The elevators in Pruitt-Igoe were another source of frustration for the residents. The so-called "skip-stop" elevators only stopped at the first, fourth, seventh, and tenth floors, in an attempt to reduce congestion. This meant that many residents had to climb several flights of stairs just to reach their apartments. The same anchor floors that had the elevators were equipped with communal corridors known as "galleries," which were south-facing and had laundry rooms and garbage chutes.

The Pruitt-Igoe complex contained 2,870 apartments, with 1,736 in Pruitt and 1,132 in Igoe. Most buildings had between 80 and 90 units, although some had up to 150. The apartments were deliberately designed to be small, with few units accommodating larger families. Despite this, Pruitt-Igoe was a place where more than 10,000 people lived at full occupancy.

The ambition and scale of Pruitt-Igoe was meant to symbolize progress and the promise of a better future. But the reality was far from this. The complex became known for its social ills and urban decay, a blight on the city of St. Louis. It was a concrete jungle, a monument to the failure of modern architecture and urban planning.

Today, Pruitt-Igoe no longer exists. The complex was demolished in the 1970s, a symbol of the failure of large-scale public housing projects.
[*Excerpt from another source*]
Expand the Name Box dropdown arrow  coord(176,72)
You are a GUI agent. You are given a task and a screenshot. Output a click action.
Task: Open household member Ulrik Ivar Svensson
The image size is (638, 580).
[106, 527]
But its legacy lives on, a cautionary tale of the perils of ignoring the needs of communities and the dangers of neglecting the human element in urban planning.

In the end, Pruitt-Igoe was a warning sign for architects, city planners, and policymakers. It showed that grand designs and ambitious plans are not enough to create livable communities. It takes a deep understanding of the needs of the people who will inhabit these spaces, and a commitment to building vibrant and sustainable communities that truly serve the needs of all its residents.

History

The history of Pruitt-Igoe is a fascinating and tragic story about a housing project that was once a symbol of progress and hope, but eventually became a notorious example of urban decay and failure. In the 1940s, the city of St. Louis was suffering from severe housing problems, with overcrowded and deteriorated tenements, communal toilets, and expanding slums. The city authorities settled on the redevelopment of the inner ring around the central business district, and public housing was seen as a solution to the problem. The first generation of St. Louis public housing was enabled by the Housing Act of 1937 and opened in 1942, but the plan was to replace low-rise developments with high-rise, high-density public housing.

In 1950, the city picked Leinweber, Yamasaki & Hellmuth, a local architectural firm, to design the Pruitt-Igoe housing project. The project was named after two St. Louisans, Wendell O. Pruitt, an African-American fighter pilot in World War II, and William L. Igoe, a former US Congressman. Originally, the city planned two partitions: Pruitt for black residents and Igoe for whites, as St. Louis public housing was segregated until 1955. However, due to a shortage of funds, the project was built as a single entity.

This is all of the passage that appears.